• **Given exercise A**
Express the rows as a JSON list of strings, one string per line with blank lines left out, starting with the line that contains "Task: Switch to the Driver reports tab" and going on through the end of the rows. Leave the pictures out of the answer.
• **Given exercise B**
Continue the court opinion excerpt on the common-fund doctrine from the point where it stops.

• **Document excerpt**
________________________________________
The Court responded by explaining:
[I]f the agreement governs, the agreement governs
. . . . We have no doubt that the common-fund
doctrine has deep roots in equity. See Sprague v.
Ticonic Nat. Bank, 307 U.S. 161, 164 (1939) (tracing
equity courts’ authority over fees to the First
Judiciary Act). Those roots, however, are set in the
soil of unjust enrichment: To allow “others to obtain
full benefit from the plaintiff’s efforts without
contributing . . . to the litigation expenses,” we
have often noted, “would be to enrich the others
unjustly at the plaintiff’s expense.” Mills v.
________________________________________
• **Data lines**
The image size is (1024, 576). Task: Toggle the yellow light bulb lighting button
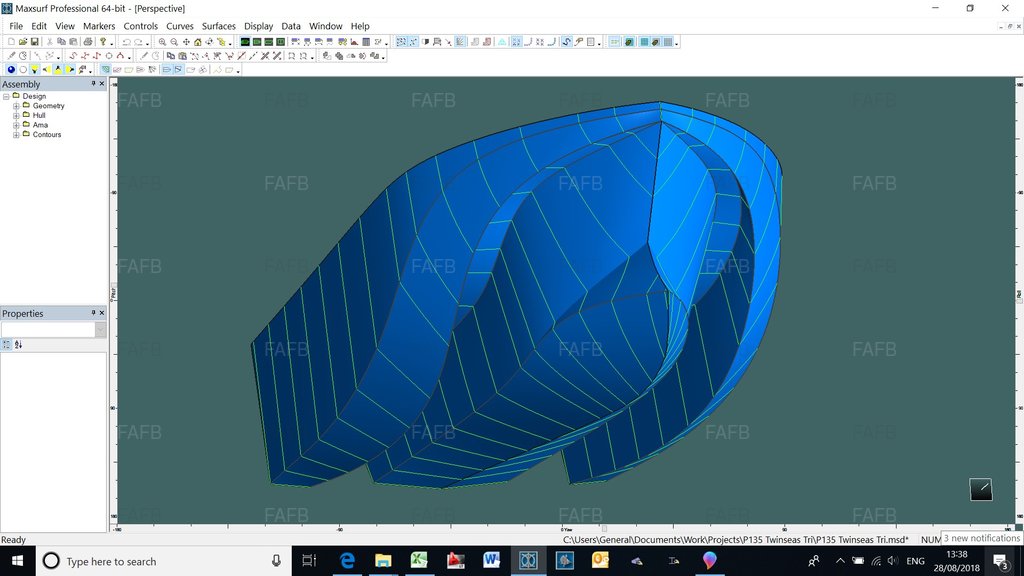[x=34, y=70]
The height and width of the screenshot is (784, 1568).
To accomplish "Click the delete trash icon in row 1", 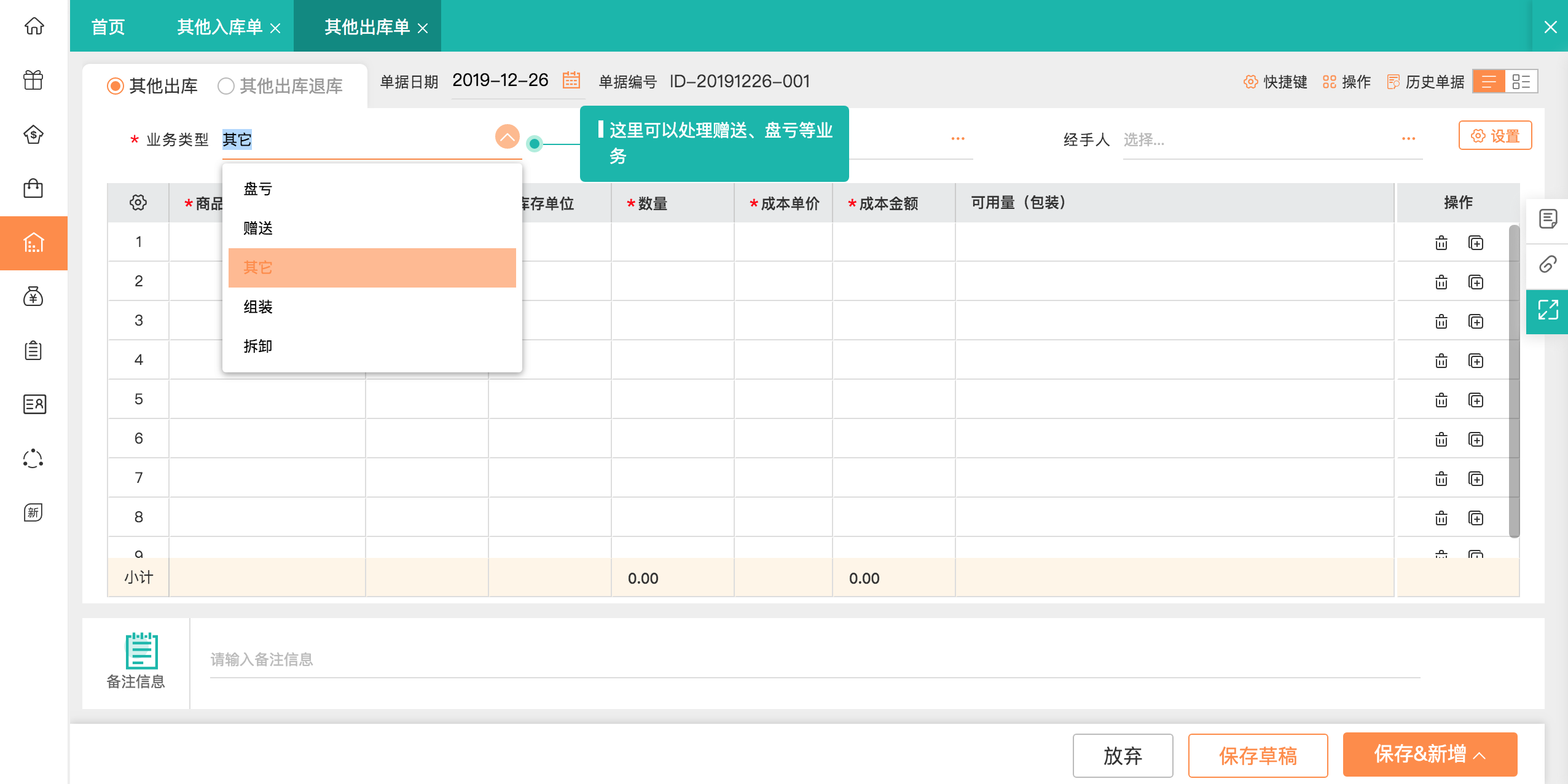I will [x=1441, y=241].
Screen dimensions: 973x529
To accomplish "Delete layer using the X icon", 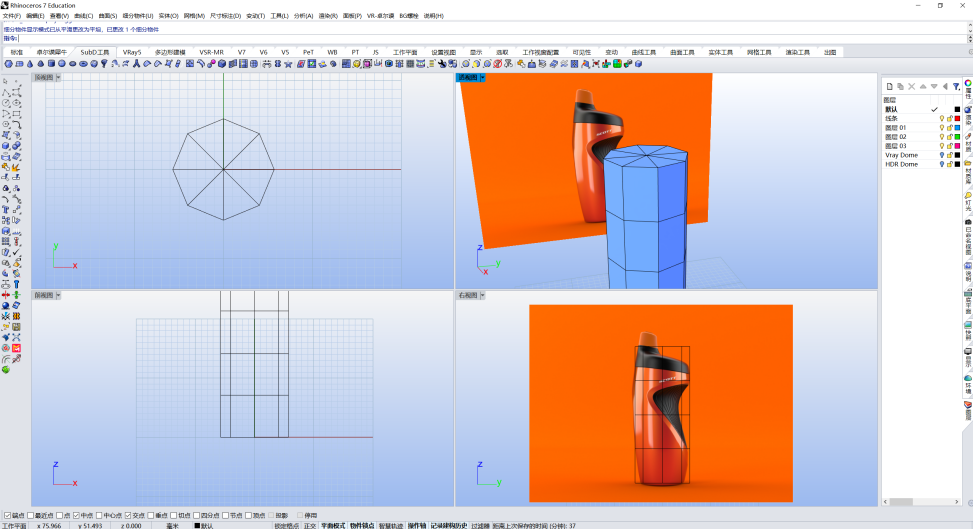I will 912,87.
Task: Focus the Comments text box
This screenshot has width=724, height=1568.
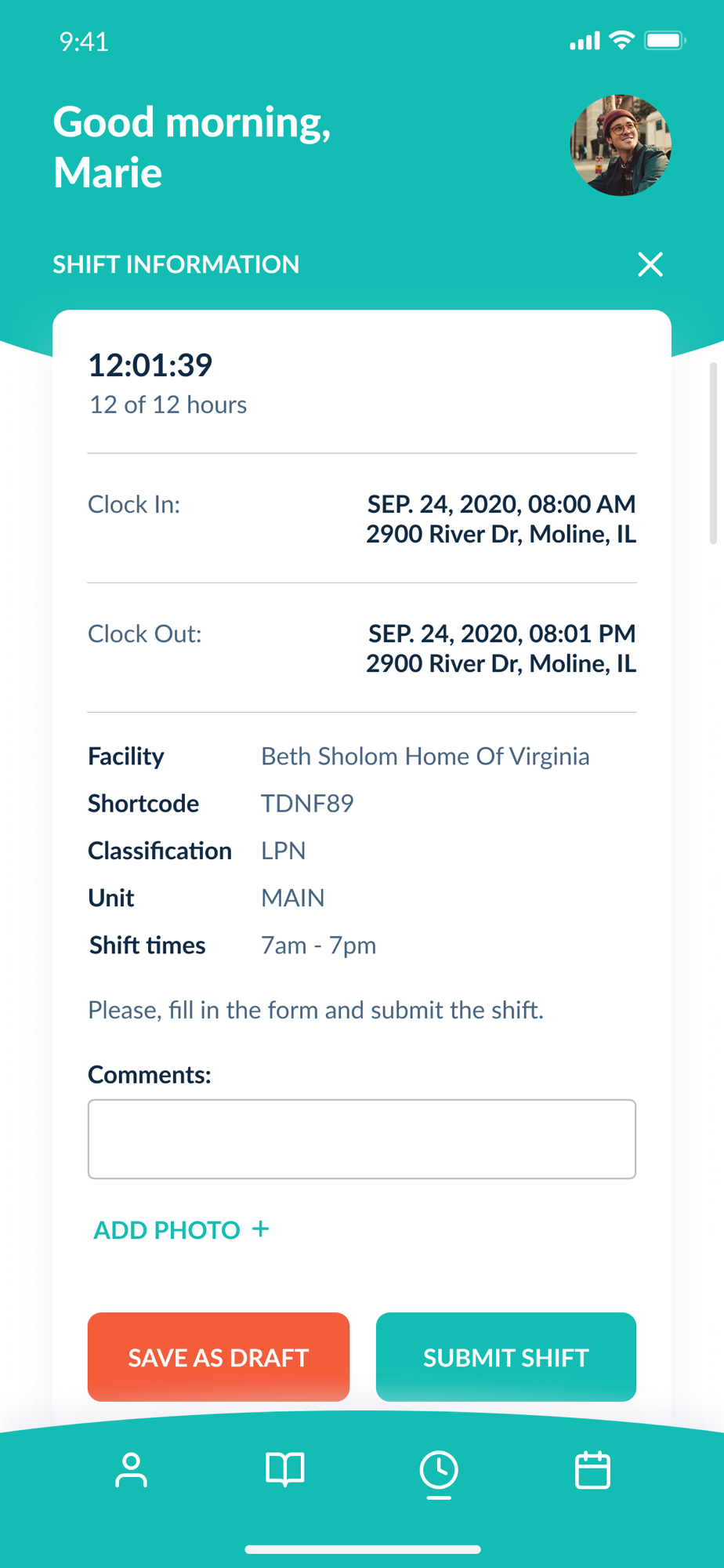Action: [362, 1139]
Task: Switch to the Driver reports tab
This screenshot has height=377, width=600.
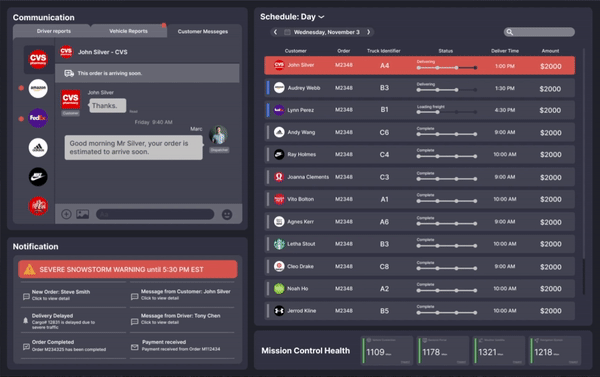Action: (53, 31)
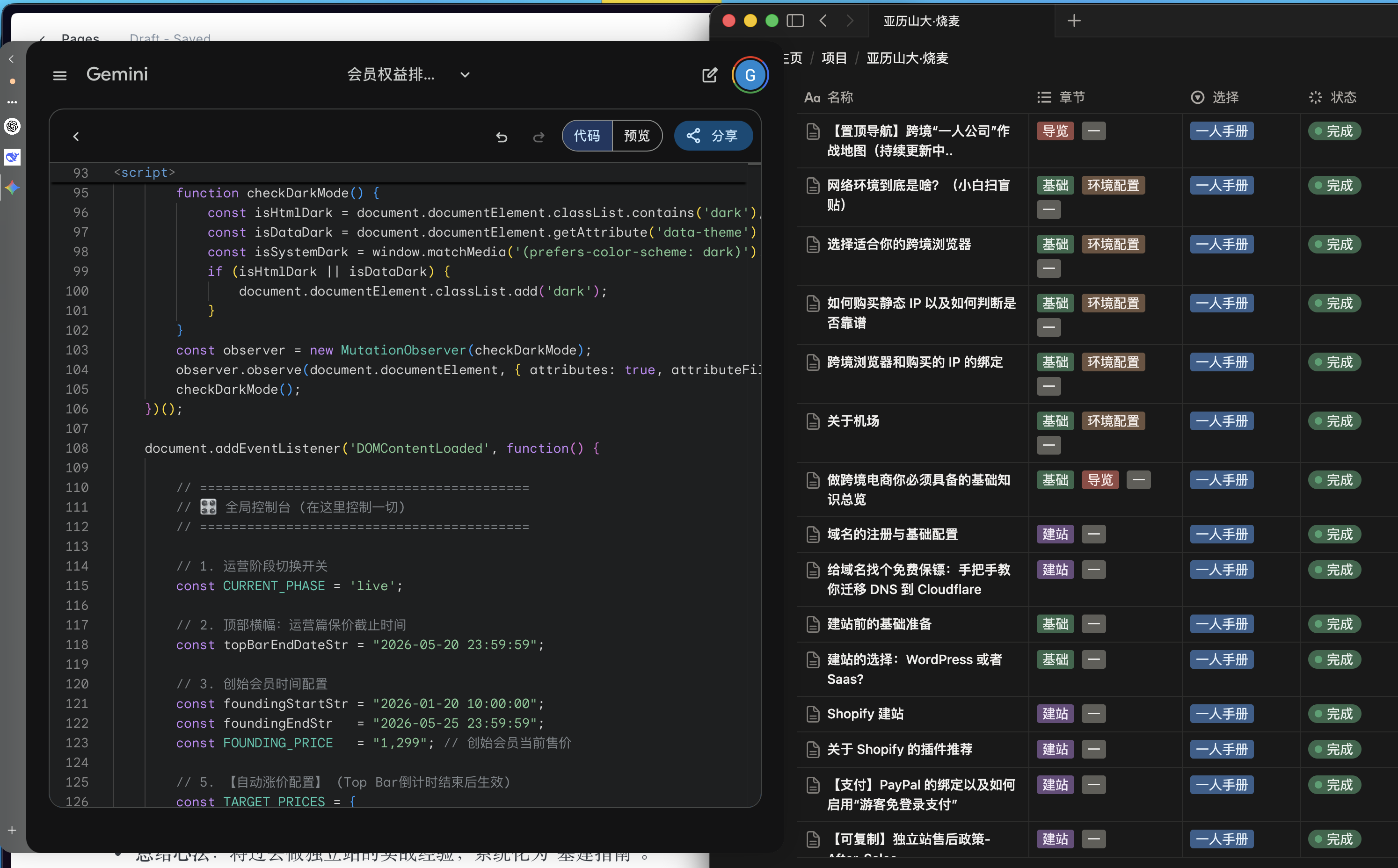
________________________________________
• **Expected answer A**
[
  "Task: Switch to the Driver reports tab",
  "This screenshot has height=377, width=600.",
  "Action: (53, 31)"
]

• **Expected answer B**
Electric Auto–Lite Co., 396 U.S. 375, 392 (1970); see
Boeing [Co. v. Van Gemert], 444 U.S. [472,] 478
[(1980)]; Trustees v. Greenough, 105 U.S. 527, 532
(1882); supra, at 1545-1546 and n.4. And as we have
just explained, principles of unjust enrichment give
way when a court enforces an equitable lien by
agreement. See supra, at 1546–1547. The agreement
itself becomes the measure of the parties’ equities;
so if a contract abrogates the common-fund doctrine,
the insurer is not unjustly enriched by claiming the
benefit of its bargain. That is why the Government,
like McCutchen, fails to produce a single case in
which an equity court applied the common-fund rule
(any more than the double-recovery rule) when a
contract provided to the contrary. Even in equity,
when a party sought to enforce a lien by agreement,
all provisions of that agreement controlled.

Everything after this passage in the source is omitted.